Ameritas argued that issuing a permanent policy to an investor with no insurable interest in Moghadam’s life would create an illegal wager. The U.S. District Court for the Central District of California dismissed Ameritas’s lawsuit, finding that the converted policy was a continuation of the original policy, which had been purchased by someone Ameritas conceded had a valid insurable interest. Ameritas has appealed to the Ninth Circuit (Case No. 24-6801), where the case was pending as of mid-2025. If the appeals court sides with Ameritas, the ruling could significantly restrict the ability of life settlement investors to convert acquired term policies into permanent coverage, potentially reshaping a market estimated at $4 billion a year.

Regulatory Backdrop for IUL Illustrations

The IUL sales-practice allegations against Ameritas and its peers exist against a backdrop of tightening regulation.

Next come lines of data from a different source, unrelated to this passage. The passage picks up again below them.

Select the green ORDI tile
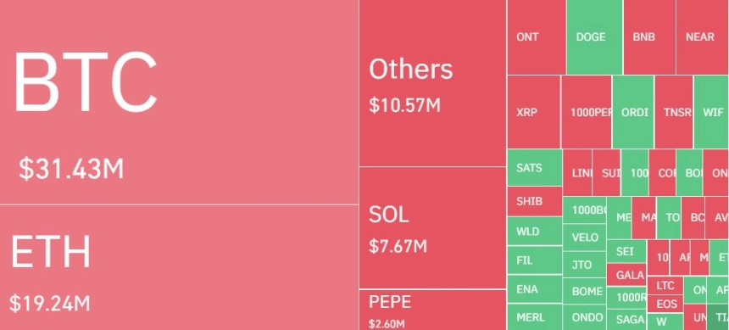Image resolution: width=729 pixels, height=330 pixels. [x=632, y=112]
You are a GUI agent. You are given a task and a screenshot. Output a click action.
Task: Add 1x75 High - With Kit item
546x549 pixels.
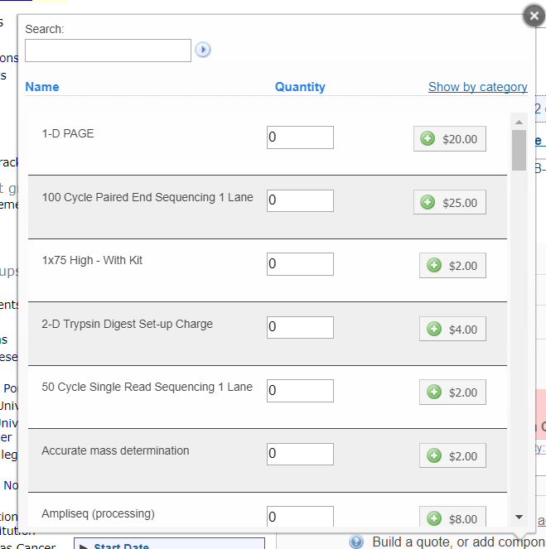click(452, 266)
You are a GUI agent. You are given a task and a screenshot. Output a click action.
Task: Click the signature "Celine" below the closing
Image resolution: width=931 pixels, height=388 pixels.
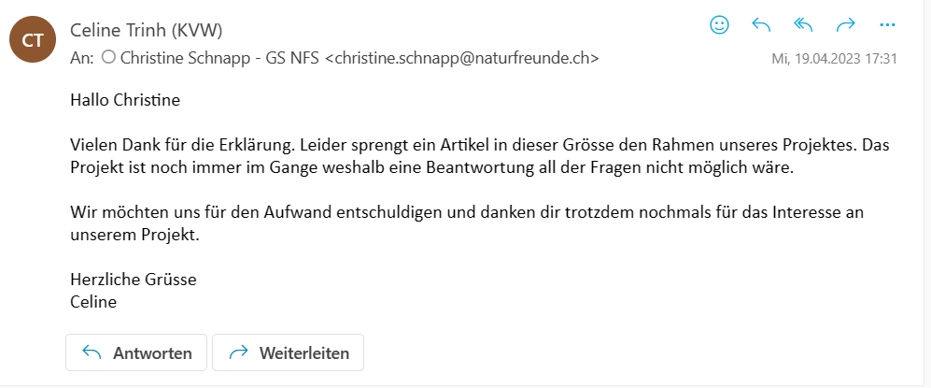coord(92,301)
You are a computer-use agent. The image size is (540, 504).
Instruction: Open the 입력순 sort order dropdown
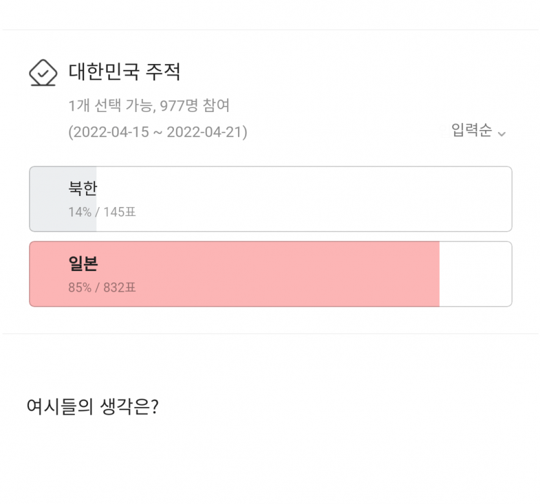[471, 131]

The National Association of Insurance Commissioners adopted Actuarial Guideline 49 in 2015 to bring uniformity to IUL illustrations, then replaced it with AG 49-A for policies sold on or after December 14, 2020. A further amendment took effect in May 2023, targeting inconsistencies in how insurers illustrated returns tied to proprietary, volatility-controlled indices. Additional revisions in 2026 enhanced consumer-protection disclosures. The NAIC’s Life Actuarial Task Force and related working groups continue to evaluate whether illustration practices adequately protect consumers.

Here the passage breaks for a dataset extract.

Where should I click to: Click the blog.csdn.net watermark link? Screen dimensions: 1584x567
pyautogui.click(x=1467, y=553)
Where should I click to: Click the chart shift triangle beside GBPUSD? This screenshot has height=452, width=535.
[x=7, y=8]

The New York Department of Financial Services issued a consumer alert in 2019 after receiving an unusually high volume of complaints about universal life products, warning that internal policy charges can increase annually and that flexible premium structures can lead to policy lapses if markets underperform. The alert preceded New York’s adoption of a “best interest” standard for life insurance sales.

Industry Context

Ameritas is not alone in facing IUL-related litigation. Pacific Life agreed to a $58.3 million class-action settlement in late 2025 over allegations that it used misleading illustrations to sell its Pacific Discovery Xelerator IUL product in California. The settlement, which received final approval proceedings in May 2026, included a $33 million fund for current policyholders and up to $25 million in term life coverage for former policyholders. A separate jury verdict in Idaho in May 2024 awarded Karen Shelstad $1.5 million against Pacific Life and an insurance agent over a failed IUL retirement strategy. Other carriers facing similar litigation include National Life Group, Allianz, Transamerica, Symetra, and Protective.

A January 2025 RICO lawsuit filed in the U.S. District Court for the District of Vermont alleged that insurance companies coordinated to manipulate the proprietary indices used to calculate IUL policyholder returns, though the specific defendants in that case were not identified in available reporting, and it is unclear whether Ameritas was named.

About Ameritas

Ameritas Life Insurance Corp. is a subsidiary of Ameritas Mutual Holding Company. As a mutual-based organization, it is owned by its policyholders rather than outside shareholders. The company offers life insurance, annuities, retirement plan services, and dental, vision, and hearing care coverage. Its IUL product line includes several offerings tied to indices such as the S&P 500, Russell 2000, and MSCI EAFE. As of year-end 2025, Ameritas reported $32.4 billion in assets and $2.2 billion in capital and surplus on a statutory basis. It holds an A+ (Strong) financial strength rating from Standard & Poor’s and an A (Excellent) rating from AM Best.